By Caroline Laganas
If I could serve you a buffet worthy
of Italian American musician
Louis Prima and keep you returning,
then I’d dig my fingers into the ground
beneath your feet to plant the seeds to grow
grapes, plums, pomodori, donut peaches,
string beans, and a shiny rainbow of onions,
because as soon as they ripen I’d toss them
in an insalata and antipasto
to go with a tray of exotic cheeses
that smell as tantalizing as God’s feet—
except Casu Marzu from Sardinia
because sadly we’re not allowed to import
sheep’s milk fermented with insect larvae—
but what do I know about the law
other than voir dire means “to speak the truth”

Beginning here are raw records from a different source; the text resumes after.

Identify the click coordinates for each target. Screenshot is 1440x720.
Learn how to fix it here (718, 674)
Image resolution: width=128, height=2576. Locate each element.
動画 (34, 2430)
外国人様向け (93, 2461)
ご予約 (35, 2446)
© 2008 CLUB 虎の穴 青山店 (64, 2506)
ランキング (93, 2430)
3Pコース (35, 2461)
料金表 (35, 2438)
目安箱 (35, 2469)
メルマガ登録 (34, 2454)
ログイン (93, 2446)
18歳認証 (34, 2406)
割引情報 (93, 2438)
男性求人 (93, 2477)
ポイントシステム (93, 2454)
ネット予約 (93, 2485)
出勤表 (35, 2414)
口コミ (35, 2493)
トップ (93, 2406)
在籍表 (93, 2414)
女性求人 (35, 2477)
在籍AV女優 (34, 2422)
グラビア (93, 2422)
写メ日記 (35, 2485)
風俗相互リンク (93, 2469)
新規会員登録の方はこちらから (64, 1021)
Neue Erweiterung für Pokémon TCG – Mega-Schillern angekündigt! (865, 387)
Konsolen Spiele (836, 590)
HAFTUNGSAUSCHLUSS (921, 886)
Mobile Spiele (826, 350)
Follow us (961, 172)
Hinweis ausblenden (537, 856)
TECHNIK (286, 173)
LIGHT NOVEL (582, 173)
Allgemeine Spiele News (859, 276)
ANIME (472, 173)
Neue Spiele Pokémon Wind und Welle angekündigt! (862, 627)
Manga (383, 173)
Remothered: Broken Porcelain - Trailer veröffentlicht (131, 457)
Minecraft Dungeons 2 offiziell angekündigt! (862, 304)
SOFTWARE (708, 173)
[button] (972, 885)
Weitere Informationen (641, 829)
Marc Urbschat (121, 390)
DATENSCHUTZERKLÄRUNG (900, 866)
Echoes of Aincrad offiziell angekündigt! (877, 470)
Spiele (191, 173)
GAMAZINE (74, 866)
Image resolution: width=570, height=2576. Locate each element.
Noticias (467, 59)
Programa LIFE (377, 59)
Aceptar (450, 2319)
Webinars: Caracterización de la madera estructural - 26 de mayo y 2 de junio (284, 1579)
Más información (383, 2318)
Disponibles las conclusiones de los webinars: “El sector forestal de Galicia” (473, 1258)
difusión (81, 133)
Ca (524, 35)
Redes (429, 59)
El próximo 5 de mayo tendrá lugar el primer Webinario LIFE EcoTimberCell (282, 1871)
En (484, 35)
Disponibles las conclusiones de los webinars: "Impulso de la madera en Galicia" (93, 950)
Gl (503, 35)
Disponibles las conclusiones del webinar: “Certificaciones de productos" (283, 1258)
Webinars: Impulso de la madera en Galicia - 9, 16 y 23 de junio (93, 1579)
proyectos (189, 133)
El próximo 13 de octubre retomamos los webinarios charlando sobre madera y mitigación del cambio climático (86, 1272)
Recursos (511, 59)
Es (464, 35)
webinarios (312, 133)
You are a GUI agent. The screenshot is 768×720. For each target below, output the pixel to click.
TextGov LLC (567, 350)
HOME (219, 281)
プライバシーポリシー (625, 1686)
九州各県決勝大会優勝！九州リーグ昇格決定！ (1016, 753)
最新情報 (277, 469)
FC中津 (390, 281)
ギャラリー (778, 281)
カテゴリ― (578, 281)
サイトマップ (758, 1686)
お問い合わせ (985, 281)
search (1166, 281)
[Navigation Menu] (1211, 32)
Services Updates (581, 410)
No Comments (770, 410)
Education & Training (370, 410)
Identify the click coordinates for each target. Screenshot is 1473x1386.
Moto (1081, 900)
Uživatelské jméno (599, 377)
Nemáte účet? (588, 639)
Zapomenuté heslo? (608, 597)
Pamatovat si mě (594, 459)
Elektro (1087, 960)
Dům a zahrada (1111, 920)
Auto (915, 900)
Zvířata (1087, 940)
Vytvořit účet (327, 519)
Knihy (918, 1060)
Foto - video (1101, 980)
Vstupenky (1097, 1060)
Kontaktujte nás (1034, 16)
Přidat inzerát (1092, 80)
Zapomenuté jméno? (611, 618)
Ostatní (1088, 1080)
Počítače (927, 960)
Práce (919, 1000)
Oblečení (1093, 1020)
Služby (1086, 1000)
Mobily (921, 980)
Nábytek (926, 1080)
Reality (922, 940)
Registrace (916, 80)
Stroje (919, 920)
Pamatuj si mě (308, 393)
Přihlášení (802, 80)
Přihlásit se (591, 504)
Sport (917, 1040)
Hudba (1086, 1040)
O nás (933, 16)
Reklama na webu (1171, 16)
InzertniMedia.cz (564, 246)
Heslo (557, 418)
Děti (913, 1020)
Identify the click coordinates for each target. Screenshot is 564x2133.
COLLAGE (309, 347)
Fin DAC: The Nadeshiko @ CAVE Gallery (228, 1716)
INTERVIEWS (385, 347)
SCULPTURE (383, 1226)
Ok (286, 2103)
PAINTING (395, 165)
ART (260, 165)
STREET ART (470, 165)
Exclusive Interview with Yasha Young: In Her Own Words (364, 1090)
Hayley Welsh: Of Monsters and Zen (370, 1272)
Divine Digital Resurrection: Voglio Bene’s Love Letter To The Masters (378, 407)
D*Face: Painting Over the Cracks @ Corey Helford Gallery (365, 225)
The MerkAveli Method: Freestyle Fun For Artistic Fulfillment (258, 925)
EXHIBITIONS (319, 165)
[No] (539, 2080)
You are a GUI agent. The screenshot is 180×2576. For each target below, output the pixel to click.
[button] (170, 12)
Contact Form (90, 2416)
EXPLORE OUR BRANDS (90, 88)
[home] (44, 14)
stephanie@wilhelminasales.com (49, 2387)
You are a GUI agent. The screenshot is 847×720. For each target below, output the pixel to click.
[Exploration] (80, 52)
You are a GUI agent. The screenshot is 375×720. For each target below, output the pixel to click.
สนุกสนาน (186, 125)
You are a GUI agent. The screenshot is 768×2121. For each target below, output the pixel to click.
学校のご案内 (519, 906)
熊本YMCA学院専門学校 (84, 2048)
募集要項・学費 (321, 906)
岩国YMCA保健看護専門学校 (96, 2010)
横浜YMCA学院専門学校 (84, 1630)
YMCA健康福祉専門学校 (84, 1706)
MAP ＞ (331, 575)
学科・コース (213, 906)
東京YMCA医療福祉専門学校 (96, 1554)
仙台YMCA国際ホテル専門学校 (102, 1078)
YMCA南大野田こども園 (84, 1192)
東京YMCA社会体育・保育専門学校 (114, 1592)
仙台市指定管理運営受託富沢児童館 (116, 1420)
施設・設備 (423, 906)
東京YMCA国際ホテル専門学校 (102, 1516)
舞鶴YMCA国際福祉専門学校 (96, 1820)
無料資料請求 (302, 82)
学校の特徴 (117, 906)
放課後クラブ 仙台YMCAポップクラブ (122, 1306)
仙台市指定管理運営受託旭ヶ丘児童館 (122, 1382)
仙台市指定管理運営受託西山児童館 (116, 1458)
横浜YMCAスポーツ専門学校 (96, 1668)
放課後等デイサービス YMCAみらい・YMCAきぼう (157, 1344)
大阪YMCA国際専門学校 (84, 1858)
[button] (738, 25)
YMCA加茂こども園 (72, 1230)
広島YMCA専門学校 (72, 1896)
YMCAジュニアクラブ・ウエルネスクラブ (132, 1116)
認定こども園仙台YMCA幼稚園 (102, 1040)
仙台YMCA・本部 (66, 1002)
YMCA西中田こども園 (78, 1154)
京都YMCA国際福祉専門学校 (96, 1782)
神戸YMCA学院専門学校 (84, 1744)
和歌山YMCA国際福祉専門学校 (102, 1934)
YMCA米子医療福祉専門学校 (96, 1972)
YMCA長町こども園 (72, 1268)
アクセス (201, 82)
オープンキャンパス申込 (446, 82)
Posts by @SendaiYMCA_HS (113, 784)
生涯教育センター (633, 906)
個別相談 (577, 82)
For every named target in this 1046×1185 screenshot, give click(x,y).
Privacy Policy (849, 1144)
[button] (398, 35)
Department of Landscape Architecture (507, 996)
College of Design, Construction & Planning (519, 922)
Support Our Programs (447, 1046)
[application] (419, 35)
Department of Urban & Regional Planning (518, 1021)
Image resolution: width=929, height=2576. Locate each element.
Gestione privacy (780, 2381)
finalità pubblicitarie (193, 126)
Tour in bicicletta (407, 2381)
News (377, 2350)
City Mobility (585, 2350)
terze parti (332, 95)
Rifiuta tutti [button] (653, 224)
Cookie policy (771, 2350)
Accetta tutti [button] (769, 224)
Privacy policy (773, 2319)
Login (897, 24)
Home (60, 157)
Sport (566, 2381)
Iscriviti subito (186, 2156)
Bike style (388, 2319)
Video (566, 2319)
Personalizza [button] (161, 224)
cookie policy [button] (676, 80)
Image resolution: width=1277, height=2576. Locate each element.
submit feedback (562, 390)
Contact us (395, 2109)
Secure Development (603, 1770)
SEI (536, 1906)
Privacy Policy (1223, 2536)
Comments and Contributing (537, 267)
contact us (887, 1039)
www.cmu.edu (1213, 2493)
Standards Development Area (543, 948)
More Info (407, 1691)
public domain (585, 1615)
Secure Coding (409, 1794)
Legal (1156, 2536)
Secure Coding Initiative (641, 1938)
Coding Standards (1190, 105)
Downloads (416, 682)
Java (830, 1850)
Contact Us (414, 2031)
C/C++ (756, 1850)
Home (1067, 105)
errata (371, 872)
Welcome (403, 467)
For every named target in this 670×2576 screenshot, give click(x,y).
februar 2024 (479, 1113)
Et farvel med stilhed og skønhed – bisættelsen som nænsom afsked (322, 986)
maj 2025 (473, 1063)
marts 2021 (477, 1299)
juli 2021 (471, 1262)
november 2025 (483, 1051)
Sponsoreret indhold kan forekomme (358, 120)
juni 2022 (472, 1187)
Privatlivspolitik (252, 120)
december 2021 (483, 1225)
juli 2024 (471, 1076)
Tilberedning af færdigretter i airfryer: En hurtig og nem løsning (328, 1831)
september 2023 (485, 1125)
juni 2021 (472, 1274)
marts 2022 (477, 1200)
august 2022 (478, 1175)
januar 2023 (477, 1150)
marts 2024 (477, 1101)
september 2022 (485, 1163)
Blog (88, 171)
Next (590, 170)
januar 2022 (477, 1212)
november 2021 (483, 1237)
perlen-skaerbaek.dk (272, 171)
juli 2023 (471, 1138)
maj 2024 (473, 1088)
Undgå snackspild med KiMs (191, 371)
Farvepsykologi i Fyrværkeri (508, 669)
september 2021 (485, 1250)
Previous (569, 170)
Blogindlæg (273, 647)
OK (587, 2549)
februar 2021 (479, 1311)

and it’s essential for potential jurors
to answer every question truthfully
to see if they can serve impartially,
so I might as well confess to you now
that I can see us drinking whiskey
and getting frisky off a mint julep
the same way Prima did in that one song,
then we can decant the super-duper
Tuscan to let it breathe and catch our breath
before pairing it with steak pizzaiola,
cutlet parmesan, and chicken cacciatore—
then we’d share a dish of sunshine and ravioli
before eating a spread of baked ziti, macaroni,
chop suey, chow mein, and minestrone,
with braised fillets of baccalà on polenta—
but I could never stand by the stovetop
stirring cornmeal for an hour nonstop,
especially when I could watch your lips
pucker up to the spoon I now envy,
brimming with steaming pasta fazool—
I admit I could be a fool for you
but not enough to go to carpentry school
to learn how to build a bigger table
that could display platters of spumoni
and cannoli, or the banana split
Prima dedicates an entire tune to,
you know the one with whipped cream piled high
as the Eiffel Tower topped with cherries,
nuts, a pepperoni pizza for fun,
drowned in an infinity pool of hot fudge—
and with me, you’d never be left hungry,
so by the time we devour our feast
and the insatiable jazz band can’t feed off
the sizzling crowd for one more encore to end the night,
our empty plates could become a lifetime of full moons.
Caroline Laganas is earning a PhD in Creative Writing at Florida State University. She was an award winner in the Atlanta Review International Poetry Competition, a finalist for the Mississippi Review Prize, and nominated for a Pushcart Prize. Her poems appear in Poetry, Best New Poets, The Rumpus, New Orleans Review, and others.